The Katanpää-class mine countermeasure vessels are constructed of laminated composite materials. They are 52.45 m long and have a beam of 9.47 m and a draft of 3.15 m. The hull, decks and bulkheads are made of fiberglass, which in places are up to 150 mm thick. The decks are additionally reinforced with balsa and carbon fiber. This improves shock resistance against underwater explosions and reduces the vessels' magnetic, noise and pressure signatures that could detonate the mines. The low-signature diesel-electric propulsion system consists of two MTU 8V-396-TE74 high-speed diesel engines, each producing 1000 kW, and two Voith Schneider propellers. The Katanpää-class vessels are designed to operate in archipelagoes, coastal regions and open seas, and are capable of operating in ice. They will have a service speed of 13 kn and a maximum range of 1,500 nmi.

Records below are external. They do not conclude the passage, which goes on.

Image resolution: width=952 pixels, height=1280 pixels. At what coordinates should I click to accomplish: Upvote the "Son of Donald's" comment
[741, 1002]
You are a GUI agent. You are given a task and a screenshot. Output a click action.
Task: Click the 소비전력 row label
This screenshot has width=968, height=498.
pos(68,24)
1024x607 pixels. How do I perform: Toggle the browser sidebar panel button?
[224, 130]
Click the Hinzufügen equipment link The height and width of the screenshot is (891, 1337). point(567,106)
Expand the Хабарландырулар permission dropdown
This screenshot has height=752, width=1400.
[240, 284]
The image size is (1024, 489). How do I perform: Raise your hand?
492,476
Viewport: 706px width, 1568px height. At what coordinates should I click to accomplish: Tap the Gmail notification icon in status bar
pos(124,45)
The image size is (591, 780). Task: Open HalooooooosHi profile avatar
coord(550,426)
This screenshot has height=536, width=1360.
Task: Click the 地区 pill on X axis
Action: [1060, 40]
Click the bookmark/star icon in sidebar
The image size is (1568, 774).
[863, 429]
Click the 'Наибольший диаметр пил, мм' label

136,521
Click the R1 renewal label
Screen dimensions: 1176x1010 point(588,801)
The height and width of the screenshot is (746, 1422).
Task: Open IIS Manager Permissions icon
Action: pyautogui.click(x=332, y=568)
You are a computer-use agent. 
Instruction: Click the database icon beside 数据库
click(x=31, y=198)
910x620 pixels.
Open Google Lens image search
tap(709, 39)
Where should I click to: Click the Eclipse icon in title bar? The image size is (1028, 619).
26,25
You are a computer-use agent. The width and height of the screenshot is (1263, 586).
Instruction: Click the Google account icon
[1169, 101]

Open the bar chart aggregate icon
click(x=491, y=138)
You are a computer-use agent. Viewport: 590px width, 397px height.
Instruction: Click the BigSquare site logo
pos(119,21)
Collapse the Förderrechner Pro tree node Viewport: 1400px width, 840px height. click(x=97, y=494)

The Katanpää-class vessels will be equipped with an extensive array of equipment to search for, locate and destroy naval mines, ranging from two autonomous underwater vehicles (AUV) and two remotely operated vehicles (ROV) to hull-mounted sensors. The larger AUV, HUGIN (High Precision Untethered Geosurvey and Inspection system), which is manufactured by Kongsberg Maritime, is over four meters long and weighs over 800 kg. It is equipped with a multibeam echosounder (MBES), a smaller version of the one mounted on the hull of the vessel. This instrument is used to collect topographic information of the seabed and a synthetic aperture side-scanning sonar can be used to detect and classify targets. The smaller AUV, REMUS 100 (Remote Environmental Monitoring Unit), weighs only 41 kg and can be used to collect information of the sea floor with its side-scanning sonar at depths of up to 100 metres. Two ROVs, a Double Eagle by Saab Underwater Systems of Sweden and SeaFox I by Atlas Elektronik of Germany, can be used to identify and destroy naval mines. The hull-mounted sensors include a Kongsberg EM-710 RD multibeam echosounder and a TOPAS (Topographic Parametric Sonar) sediment echosounder with jets that can penetrate the uppermost strata of the seabed. In addition the vessels will be equipped with American-made Klein Associates Klein 5500 towed side-scanning sonars. Underwater positioning is provided with Kongsberg HiPAP 500 (High Precision Acoustic Positioning) system. The vessels follow a toolbox principle in which a suitable combination of sensors and equipment is selected individually for each mission according to the task and environmental conditions.

Each vessel of the Katanpää class is equipped with a Bofors 40 mm L/70 gun for self-defence. The fire control is provided by Atlas Elektronik and the integrated system utilizes EOTS TV/IR multisensors. The system can be controlled from either one of five consoles in the combat information center or from the bridge, although only one console is equipped with the pedals required to control the gun. In addition the vessels are armed with depth charges.